Short-term disability policies don’t cover everything. Injuries sustained on the job are handled by workers’ compensation, not disability insurance, so a workplace injury claim filed under your BCBS short-term disability plan will be denied. Most policies also exclude disabilities caused by self-inflicted injuries, substance abuse, and injuries incurred while committing a crime. Cosmetic or elective procedures that aren’t medically necessary are typically excluded as well.
Pre-existing conditions are a separate hurdle. Policies commonly include a lookback provision that examines whether you received treatment for the same condition during the three to six months before your coverage effective date. If you did, the insurer can deny the claim during an exclusion period that usually lasts 6 to 12 months from your enrollment date. After that exclusion window passes, the pre-existing condition is covered like any other qualifying disability. If you’re newly enrolled and have a chronic condition, read the pre-existing condition language in your plan documents carefully before filing.
Whether your short-term disability payments are taxable depends entirely on who paid the premiums. If your employer paid the full premium cost, the benefits you receive count as taxable income and will show up on your W-2.6Internal Revenue Service. Life Insurance and Disability Insurance Proceeds If you paid the entire premium yourself with after-tax dollars, the benefits are tax-free.7Internal Revenue Service. Publication 525 – Taxable and Nontaxable Income
The wrinkle is shared-cost plans. When both you and your employer split the premium, only the portion of your benefit attributable to your employer’s share is taxable. And here’s the trap that catches a lot of people: if you pay your share through a pre-tax cafeteria plan (Section 125), the IRS treats that as employer-paid, making the entire benefit taxable.6Internal Revenue Service. Life Insurance and Disability Insurance Proceeds Check your most recent pay stub to see whether your disability premium deduction is pre-tax or post-tax — that distinction determines your take-home benefit amount more than the stated replacement percentage does.
If your claim is denied, the insurer must send you a written explanation that includes the specific reasons for the denial, the plan provisions it relied on, a description of any additional information that could change the outcome, and your appeal rights — including your right to file a lawsuit under ERISA Section 502(a) if the appeal also fails.5eCFR. 29 CFR 2560.503-1 – Claims Procedure For disability claim denials specifically, the letter must also discuss why the insurer disagreed with any medical opinions from your treating physicians or any Social Security disability determination you presented.

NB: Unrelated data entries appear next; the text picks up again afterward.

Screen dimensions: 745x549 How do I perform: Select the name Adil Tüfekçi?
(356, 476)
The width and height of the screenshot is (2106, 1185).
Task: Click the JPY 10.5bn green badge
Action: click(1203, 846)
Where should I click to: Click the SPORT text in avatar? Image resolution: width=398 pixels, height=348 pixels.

You have 180 days from the date you receive the denial letter to file a formal appeal.5eCFR. 29 CFR 2560.503-1 – Claims Procedure That deadline is firm — missing it almost always ends your claim permanently. During the appeal, you can submit new medical evidence, updated physician statements, functional capacity evaluations, or anything else that addresses the reason the claim was denied. The insurer must also share with you, free of charge, any new evidence or rationale it develops during the appeal review before issuing a final decision.
Focus your appeal directly on the stated denial reason. If the examiner said your physician’s restrictions were too vague, get a more detailed functional assessment. If the denial cited a pre-existing condition exclusion, gather records showing you didn’t receive treatment for that condition during the lookback period. A scattershot appeal that rehashes the original paperwork without addressing the specific deficiency rarely succeeds. Submit the appeal via a method that creates a delivery receipt — certified mail or a portal upload with a timestamp — so there’s no dispute about whether you met the 180-day window.